*** Extracted entries ***
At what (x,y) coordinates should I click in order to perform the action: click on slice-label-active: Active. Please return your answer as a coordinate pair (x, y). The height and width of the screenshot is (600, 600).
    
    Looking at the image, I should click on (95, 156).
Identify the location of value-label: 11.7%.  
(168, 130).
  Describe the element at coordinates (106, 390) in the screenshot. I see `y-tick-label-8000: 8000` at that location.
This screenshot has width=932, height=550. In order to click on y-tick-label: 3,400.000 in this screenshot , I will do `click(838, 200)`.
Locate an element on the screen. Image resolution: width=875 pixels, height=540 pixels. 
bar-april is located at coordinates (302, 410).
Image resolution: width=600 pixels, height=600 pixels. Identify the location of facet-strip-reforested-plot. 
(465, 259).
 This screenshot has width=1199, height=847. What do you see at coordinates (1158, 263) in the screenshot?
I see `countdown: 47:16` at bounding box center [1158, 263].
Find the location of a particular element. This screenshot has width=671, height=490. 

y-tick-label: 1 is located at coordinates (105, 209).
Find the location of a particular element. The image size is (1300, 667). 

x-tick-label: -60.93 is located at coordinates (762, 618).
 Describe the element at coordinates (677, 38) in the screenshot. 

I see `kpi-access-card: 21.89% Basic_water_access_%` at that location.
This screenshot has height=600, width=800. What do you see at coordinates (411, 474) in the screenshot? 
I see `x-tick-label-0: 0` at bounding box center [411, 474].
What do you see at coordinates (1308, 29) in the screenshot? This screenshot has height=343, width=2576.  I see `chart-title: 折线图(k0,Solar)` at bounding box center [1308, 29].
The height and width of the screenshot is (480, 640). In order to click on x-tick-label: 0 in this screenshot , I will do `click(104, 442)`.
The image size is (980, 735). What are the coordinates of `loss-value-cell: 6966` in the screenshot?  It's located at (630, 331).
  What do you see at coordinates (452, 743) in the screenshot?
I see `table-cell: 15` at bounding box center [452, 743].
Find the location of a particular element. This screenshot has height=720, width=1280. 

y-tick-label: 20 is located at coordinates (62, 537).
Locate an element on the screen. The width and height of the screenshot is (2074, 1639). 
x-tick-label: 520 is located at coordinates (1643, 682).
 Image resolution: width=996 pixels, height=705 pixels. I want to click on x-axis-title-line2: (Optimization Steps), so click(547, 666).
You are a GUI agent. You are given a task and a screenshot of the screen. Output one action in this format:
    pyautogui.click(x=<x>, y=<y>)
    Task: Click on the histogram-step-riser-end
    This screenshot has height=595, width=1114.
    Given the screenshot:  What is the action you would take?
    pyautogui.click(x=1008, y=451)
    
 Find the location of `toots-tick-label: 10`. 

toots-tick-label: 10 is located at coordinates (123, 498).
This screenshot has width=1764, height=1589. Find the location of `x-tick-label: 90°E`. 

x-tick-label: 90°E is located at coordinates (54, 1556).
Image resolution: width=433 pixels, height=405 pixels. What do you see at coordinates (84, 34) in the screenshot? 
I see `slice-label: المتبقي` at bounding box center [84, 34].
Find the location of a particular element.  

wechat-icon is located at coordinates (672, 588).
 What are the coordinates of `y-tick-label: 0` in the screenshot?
*** End of Extracted entries ***
_What you will do_:
Reproduce all of the items above word for word, keeping each line intact and in its original order.

_Answer box_:
At what (x,y) coordinates should I click in order to perform the action: click on slice-label-active: Active. Please return your answer as a coordinate pair (x, y). The height and width of the screenshot is (600, 600).
    
    Looking at the image, I should click on (95, 156).
Identify the location of value-label: 11.7%.  
(168, 130).
  Describe the element at coordinates (106, 390) in the screenshot. I see `y-tick-label-8000: 8000` at that location.
This screenshot has width=932, height=550. In order to click on y-tick-label: 3,400.000 in this screenshot , I will do `click(838, 200)`.
Locate an element on the screen. Image resolution: width=875 pixels, height=540 pixels. 
bar-april is located at coordinates (302, 410).
Image resolution: width=600 pixels, height=600 pixels. Identify the location of facet-strip-reforested-plot. 
(465, 259).
 This screenshot has width=1199, height=847. What do you see at coordinates (1158, 263) in the screenshot?
I see `countdown: 47:16` at bounding box center [1158, 263].
Find the location of a particular element. This screenshot has width=671, height=490. 

y-tick-label: 1 is located at coordinates (105, 209).
Find the location of a particular element. The image size is (1300, 667). 

x-tick-label: -60.93 is located at coordinates (762, 618).
 Describe the element at coordinates (677, 38) in the screenshot. 

I see `kpi-access-card: 21.89% Basic_water_access_%` at that location.
This screenshot has height=600, width=800. What do you see at coordinates (411, 474) in the screenshot? 
I see `x-tick-label-0: 0` at bounding box center [411, 474].
What do you see at coordinates (1308, 29) in the screenshot? This screenshot has height=343, width=2576.  I see `chart-title: 折线图(k0,Solar)` at bounding box center [1308, 29].
The height and width of the screenshot is (480, 640). In order to click on x-tick-label: 0 in this screenshot , I will do `click(104, 442)`.
The image size is (980, 735). What are the coordinates of `loss-value-cell: 6966` in the screenshot?  It's located at (630, 331).
  What do you see at coordinates (452, 743) in the screenshot?
I see `table-cell: 15` at bounding box center [452, 743].
Find the location of a particular element. This screenshot has height=720, width=1280. 

y-tick-label: 20 is located at coordinates (62, 537).
Locate an element on the screen. The width and height of the screenshot is (2074, 1639). 
x-tick-label: 520 is located at coordinates (1643, 682).
 Image resolution: width=996 pixels, height=705 pixels. I want to click on x-axis-title-line2: (Optimization Steps), so click(547, 666).
You are a GUI agent. You are given a task and a screenshot of the screen. Output one action in this format:
    pyautogui.click(x=<x>, y=<y>)
    Task: Click on the histogram-step-riser-end
    This screenshot has height=595, width=1114.
    Given the screenshot:  What is the action you would take?
    pyautogui.click(x=1008, y=451)
    
 Find the location of `toots-tick-label: 10`. 

toots-tick-label: 10 is located at coordinates (123, 498).
This screenshot has width=1764, height=1589. Find the location of `x-tick-label: 90°E`. 

x-tick-label: 90°E is located at coordinates (54, 1556).
Image resolution: width=433 pixels, height=405 pixels. What do you see at coordinates (84, 34) in the screenshot? 
I see `slice-label: المتبقي` at bounding box center [84, 34].
Find the location of a particular element.  

wechat-icon is located at coordinates (672, 588).
 What are the coordinates of `y-tick-label: 0` in the screenshot?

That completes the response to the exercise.